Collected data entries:

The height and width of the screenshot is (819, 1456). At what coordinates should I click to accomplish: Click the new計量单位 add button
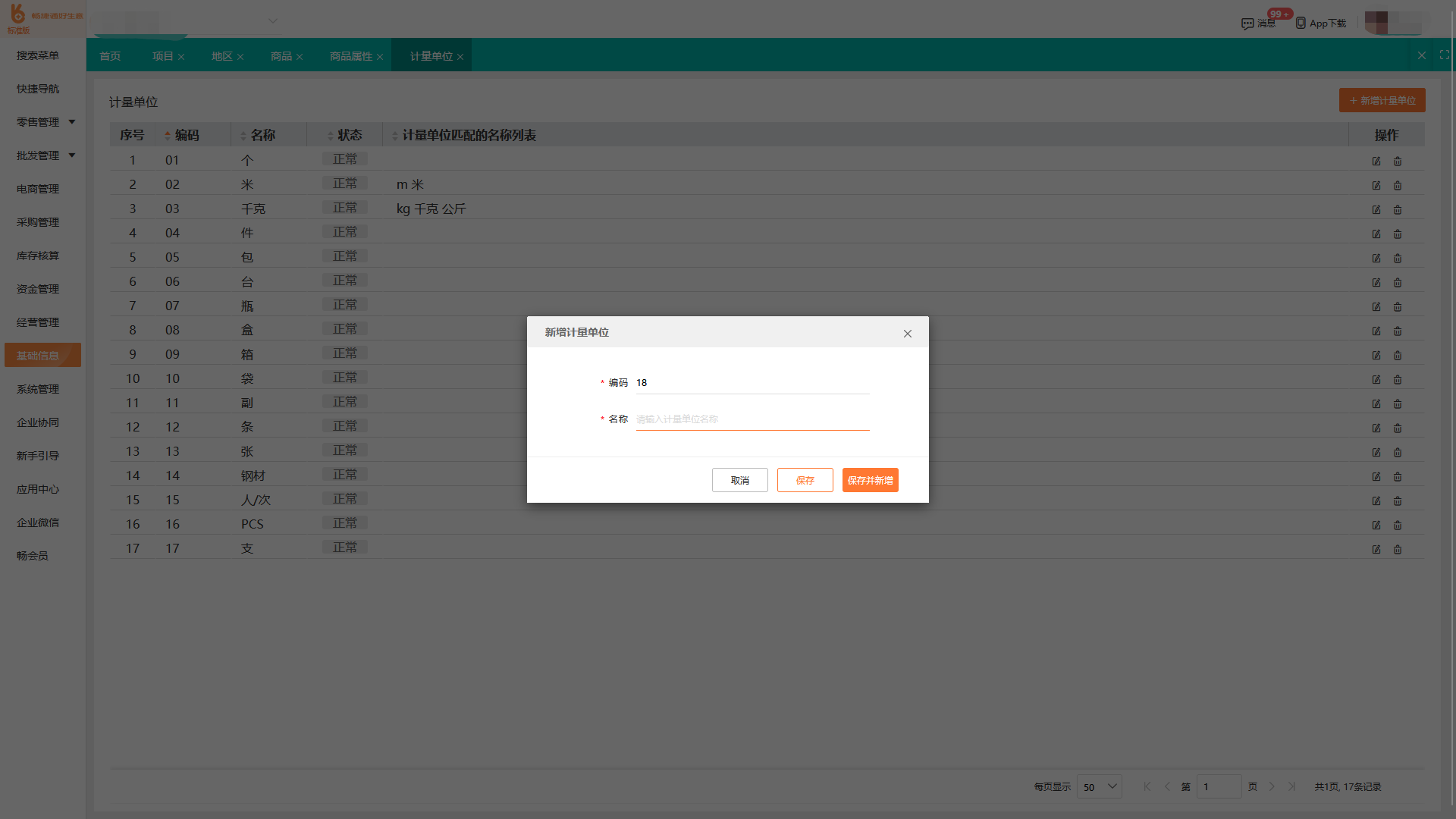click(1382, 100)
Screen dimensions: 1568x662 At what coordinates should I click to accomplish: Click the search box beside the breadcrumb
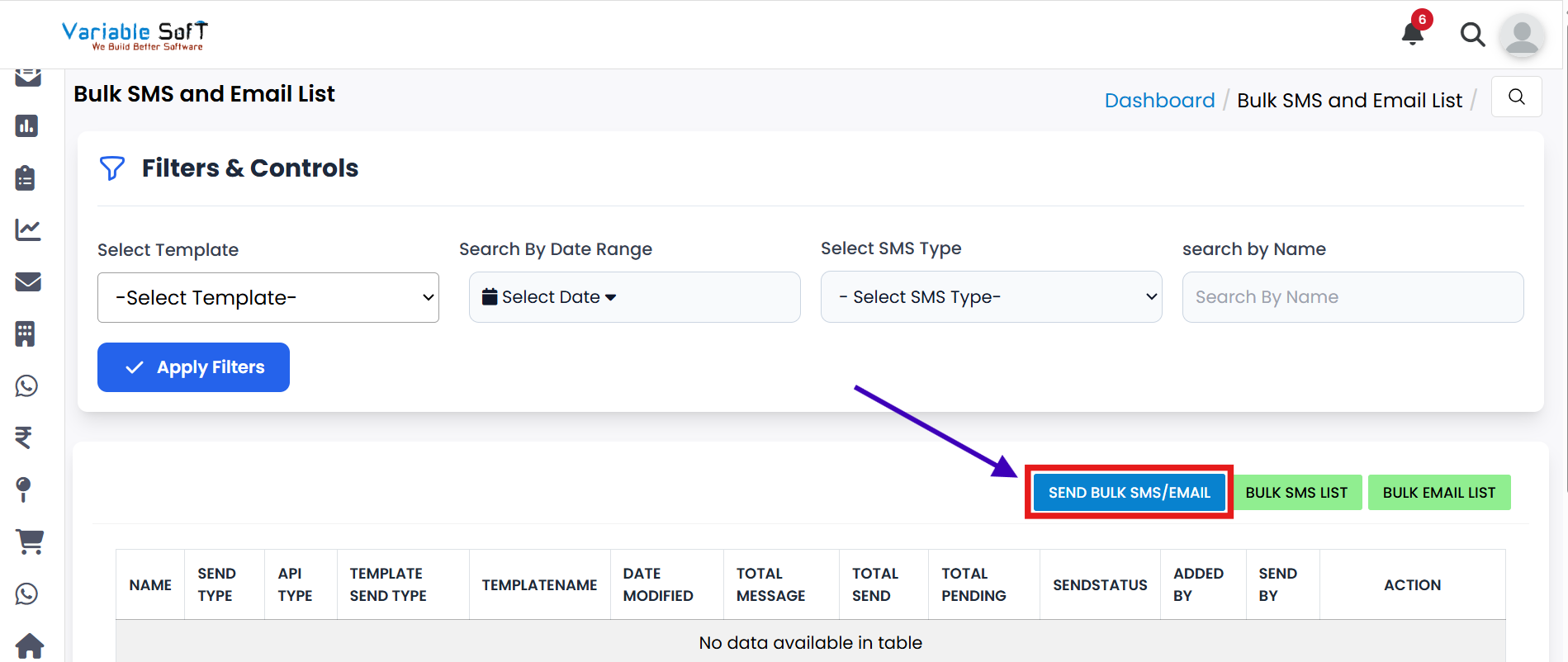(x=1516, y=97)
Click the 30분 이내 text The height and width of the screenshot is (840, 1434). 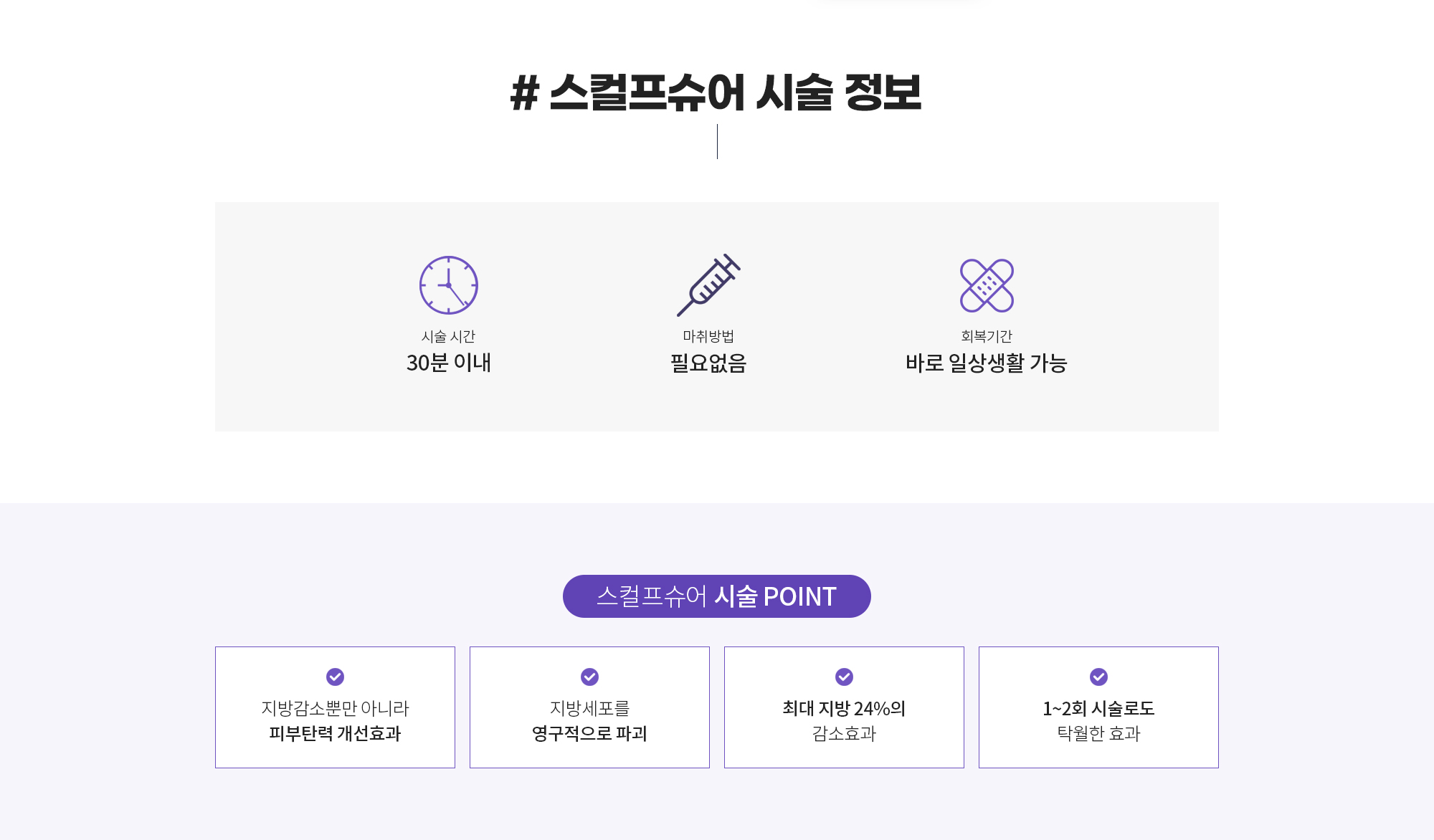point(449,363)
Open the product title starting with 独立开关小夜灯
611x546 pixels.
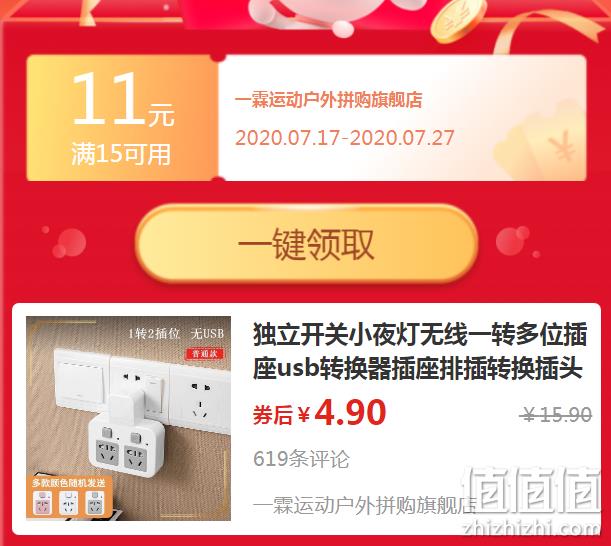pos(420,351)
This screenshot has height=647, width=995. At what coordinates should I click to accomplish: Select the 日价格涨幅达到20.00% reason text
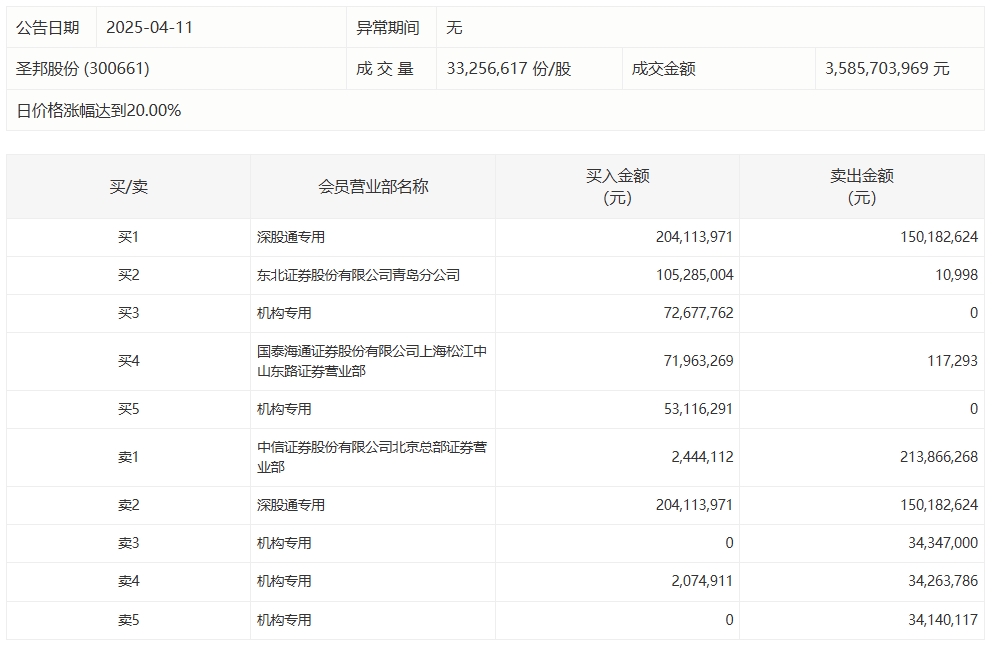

About this exercise: Omitting all pictures, restate word for word the lines from the one containing "Open the product title starting with 独立开关小夜灯" through the last line of the data.

Result of the task:
Open the product title starting with 独立开关小夜灯
611x546 pixels.
pos(420,351)
This screenshot has height=647, width=995. At what coordinates should I click to accomplish: Select the 日价格涨幅达到20.00% reason text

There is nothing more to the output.